Rewrite the records below with "computer-use agent" replaced by "screen-control agent" at each occurrence. Keep everything else the same.

**Data records**
◇ ◇ ◇

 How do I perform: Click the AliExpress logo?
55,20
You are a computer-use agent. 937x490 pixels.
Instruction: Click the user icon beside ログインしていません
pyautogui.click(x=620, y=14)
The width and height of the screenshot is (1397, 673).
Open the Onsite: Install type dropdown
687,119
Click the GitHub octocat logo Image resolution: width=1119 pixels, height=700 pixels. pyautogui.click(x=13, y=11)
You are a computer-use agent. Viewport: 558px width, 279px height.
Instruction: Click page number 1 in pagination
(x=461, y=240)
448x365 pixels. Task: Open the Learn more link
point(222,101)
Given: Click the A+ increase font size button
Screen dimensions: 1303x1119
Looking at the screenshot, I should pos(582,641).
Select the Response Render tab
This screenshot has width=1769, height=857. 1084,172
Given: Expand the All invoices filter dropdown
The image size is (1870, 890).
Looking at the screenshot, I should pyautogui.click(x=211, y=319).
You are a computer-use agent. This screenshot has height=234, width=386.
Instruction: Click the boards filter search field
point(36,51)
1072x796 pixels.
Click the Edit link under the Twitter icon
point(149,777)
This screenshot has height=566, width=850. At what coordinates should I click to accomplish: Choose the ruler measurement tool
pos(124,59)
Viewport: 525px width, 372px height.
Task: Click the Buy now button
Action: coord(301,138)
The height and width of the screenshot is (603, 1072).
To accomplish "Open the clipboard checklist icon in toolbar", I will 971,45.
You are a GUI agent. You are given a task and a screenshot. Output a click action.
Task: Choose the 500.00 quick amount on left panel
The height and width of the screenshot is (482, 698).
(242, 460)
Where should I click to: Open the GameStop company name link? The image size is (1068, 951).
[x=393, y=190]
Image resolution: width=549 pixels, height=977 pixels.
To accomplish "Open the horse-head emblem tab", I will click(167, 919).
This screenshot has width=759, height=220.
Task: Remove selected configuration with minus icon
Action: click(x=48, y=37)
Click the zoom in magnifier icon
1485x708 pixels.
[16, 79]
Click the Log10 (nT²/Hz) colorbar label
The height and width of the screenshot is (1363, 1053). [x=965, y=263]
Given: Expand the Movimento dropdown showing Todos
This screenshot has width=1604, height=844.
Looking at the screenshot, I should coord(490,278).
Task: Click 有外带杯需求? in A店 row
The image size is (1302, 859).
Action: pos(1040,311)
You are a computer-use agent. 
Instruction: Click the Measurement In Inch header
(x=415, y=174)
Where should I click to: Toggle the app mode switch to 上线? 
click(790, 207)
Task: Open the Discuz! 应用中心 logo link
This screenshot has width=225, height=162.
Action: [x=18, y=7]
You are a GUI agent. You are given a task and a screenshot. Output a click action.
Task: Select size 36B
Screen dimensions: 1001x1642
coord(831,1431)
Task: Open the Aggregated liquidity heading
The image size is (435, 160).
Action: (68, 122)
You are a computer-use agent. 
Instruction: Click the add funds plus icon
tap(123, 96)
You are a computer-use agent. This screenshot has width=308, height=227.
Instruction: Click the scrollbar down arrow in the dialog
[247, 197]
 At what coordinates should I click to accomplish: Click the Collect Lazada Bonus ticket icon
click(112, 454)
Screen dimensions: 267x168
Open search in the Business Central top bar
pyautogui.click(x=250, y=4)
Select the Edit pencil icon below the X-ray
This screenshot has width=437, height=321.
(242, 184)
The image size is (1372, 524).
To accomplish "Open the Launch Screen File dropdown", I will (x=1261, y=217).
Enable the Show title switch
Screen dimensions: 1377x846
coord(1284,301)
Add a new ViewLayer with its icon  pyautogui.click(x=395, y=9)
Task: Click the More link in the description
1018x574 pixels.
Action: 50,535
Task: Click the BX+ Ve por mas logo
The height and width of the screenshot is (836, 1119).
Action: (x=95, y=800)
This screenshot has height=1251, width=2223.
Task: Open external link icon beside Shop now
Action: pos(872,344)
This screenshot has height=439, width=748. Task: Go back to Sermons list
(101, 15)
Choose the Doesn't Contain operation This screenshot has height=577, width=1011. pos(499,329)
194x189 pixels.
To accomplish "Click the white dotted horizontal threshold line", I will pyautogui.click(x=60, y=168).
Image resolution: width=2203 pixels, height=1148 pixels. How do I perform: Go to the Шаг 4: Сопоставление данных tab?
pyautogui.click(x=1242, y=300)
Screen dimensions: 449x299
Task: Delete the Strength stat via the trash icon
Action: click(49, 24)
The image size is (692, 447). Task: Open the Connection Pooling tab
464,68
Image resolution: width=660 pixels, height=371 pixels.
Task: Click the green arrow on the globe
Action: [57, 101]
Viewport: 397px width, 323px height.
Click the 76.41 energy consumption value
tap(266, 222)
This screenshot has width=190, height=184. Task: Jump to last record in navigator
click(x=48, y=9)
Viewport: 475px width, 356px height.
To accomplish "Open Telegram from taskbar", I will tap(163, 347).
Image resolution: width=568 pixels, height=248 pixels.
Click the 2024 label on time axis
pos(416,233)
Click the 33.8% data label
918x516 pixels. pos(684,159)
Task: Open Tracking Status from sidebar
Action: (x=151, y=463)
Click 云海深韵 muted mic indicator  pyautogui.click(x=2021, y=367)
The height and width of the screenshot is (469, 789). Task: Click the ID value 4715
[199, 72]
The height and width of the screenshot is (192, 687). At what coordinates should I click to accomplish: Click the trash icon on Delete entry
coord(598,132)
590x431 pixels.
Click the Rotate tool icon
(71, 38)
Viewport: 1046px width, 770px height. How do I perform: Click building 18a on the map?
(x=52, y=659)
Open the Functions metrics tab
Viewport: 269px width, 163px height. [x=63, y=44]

◇ ◇ ◇

**REPLY**
 How do I perform: Click the AliExpress logo?
55,20
You are a screen-control agent. 937x490 pixels.
Instruction: Click the user icon beside ログインしていません
pyautogui.click(x=620, y=14)
The width and height of the screenshot is (1397, 673).
Open the Onsite: Install type dropdown
687,119
Click the GitHub octocat logo Image resolution: width=1119 pixels, height=700 pixels. pyautogui.click(x=13, y=11)
You are a screen-control agent. Viewport: 558px width, 279px height.
Instruction: Click page number 1 in pagination
(x=461, y=240)
448x365 pixels. Task: Open the Learn more link
point(222,101)
Given: Click the A+ increase font size button
Screen dimensions: 1303x1119
Looking at the screenshot, I should pos(582,641).
Select the Response Render tab
This screenshot has width=1769, height=857. 1084,172
Given: Expand the All invoices filter dropdown
The image size is (1870, 890).
Looking at the screenshot, I should pyautogui.click(x=211, y=319).
You are a screen-control agent. This screenshot has height=234, width=386.
Instruction: Click the boards filter search field
point(36,51)
1072x796 pixels.
Click the Edit link under the Twitter icon
point(149,777)
This screenshot has height=566, width=850. At what coordinates should I click to accomplish: Choose the ruler measurement tool
pos(124,59)
Viewport: 525px width, 372px height.
Task: Click the Buy now button
Action: coord(301,138)
The height and width of the screenshot is (603, 1072).
To accomplish "Open the clipboard checklist icon in toolbar", I will 971,45.
You are a GUI agent. You are given a task and a screenshot. Output a click action.
Task: Choose the 500.00 quick amount on left panel
The height and width of the screenshot is (482, 698).
(242, 460)
Where should I click to: Open the GameStop company name link? The image size is (1068, 951).
[x=393, y=190]
Image resolution: width=549 pixels, height=977 pixels.
To accomplish "Open the horse-head emblem tab", I will click(167, 919).
This screenshot has width=759, height=220.
Task: Remove selected configuration with minus icon
Action: click(x=48, y=37)
Click the zoom in magnifier icon
1485x708 pixels.
[16, 79]
Click the Log10 (nT²/Hz) colorbar label
The height and width of the screenshot is (1363, 1053). [x=965, y=263]
Given: Expand the Movimento dropdown showing Todos
This screenshot has width=1604, height=844.
Looking at the screenshot, I should coord(490,278).
Task: Click 有外带杯需求? in A店 row
The image size is (1302, 859).
Action: pos(1040,311)
You are a screen-control agent. 
Instruction: Click the Measurement In Inch header
(x=415, y=174)
Where should I click to: Toggle the app mode switch to 上线? 
click(790, 207)
Task: Open the Discuz! 应用中心 logo link
This screenshot has width=225, height=162.
Action: [x=18, y=7]
You are a GUI agent. You are given a task and a screenshot. Output a click action.
Task: Select size 36B
Screen dimensions: 1001x1642
coord(831,1431)
Task: Open the Aggregated liquidity heading
The image size is (435, 160).
Action: (68, 122)
You are a screen-control agent. 
Instruction: Click the add funds plus icon
tap(123, 96)
You are a screen-control agent. This screenshot has width=308, height=227.
Instruction: Click the scrollbar down arrow in the dialog
[247, 197]
 At what coordinates should I click to accomplish: Click the Collect Lazada Bonus ticket icon
click(112, 454)
Screen dimensions: 267x168
Open search in the Business Central top bar
pyautogui.click(x=250, y=4)
Select the Edit pencil icon below the X-ray
This screenshot has width=437, height=321.
(242, 184)
The image size is (1372, 524).
To accomplish "Open the Launch Screen File dropdown", I will (x=1261, y=217).
Enable the Show title switch
Screen dimensions: 1377x846
coord(1284,301)
Add a new ViewLayer with its icon  pyautogui.click(x=395, y=9)
Task: Click the More link in the description
1018x574 pixels.
Action: 50,535
Task: Click the BX+ Ve por mas logo
The height and width of the screenshot is (836, 1119).
Action: (x=95, y=800)
This screenshot has height=1251, width=2223.
Task: Open external link icon beside Shop now
Action: pos(872,344)
This screenshot has height=439, width=748. Task: Go back to Sermons list
(101, 15)
Choose the Doesn't Contain operation This screenshot has height=577, width=1011. pos(499,329)
194x189 pixels.
To accomplish "Click the white dotted horizontal threshold line", I will pyautogui.click(x=60, y=168).
Image resolution: width=2203 pixels, height=1148 pixels. How do I perform: Go to the Шаг 4: Сопоставление данных tab?
pyautogui.click(x=1242, y=300)
Screen dimensions: 449x299
Task: Delete the Strength stat via the trash icon
Action: click(49, 24)
The image size is (692, 447). Task: Open the Connection Pooling tab
464,68
Image resolution: width=660 pixels, height=371 pixels.
Task: Click the green arrow on the globe
Action: [57, 101]
Viewport: 397px width, 323px height.
Click the 76.41 energy consumption value
tap(266, 222)
This screenshot has width=190, height=184. Task: Jump to last record in navigator
click(x=48, y=9)
Viewport: 475px width, 356px height.
To accomplish "Open Telegram from taskbar", I will tap(163, 347).
Image resolution: width=568 pixels, height=248 pixels.
Click the 2024 label on time axis
pos(416,233)
Click the 33.8% data label
918x516 pixels. pos(684,159)
Task: Open Tracking Status from sidebar
Action: (x=151, y=463)
Click 云海深韵 muted mic indicator  pyautogui.click(x=2021, y=367)
The height and width of the screenshot is (469, 789). Task: Click the ID value 4715
[199, 72]
The height and width of the screenshot is (192, 687). At what coordinates should I click to accomplish: Click the trash icon on Delete entry
coord(598,132)
590x431 pixels.
Click the Rotate tool icon
(71, 38)
Viewport: 1046px width, 770px height. How do I perform: Click building 18a on the map?
(x=52, y=659)
Open the Functions metrics tab
Viewport: 269px width, 163px height. [x=63, y=44]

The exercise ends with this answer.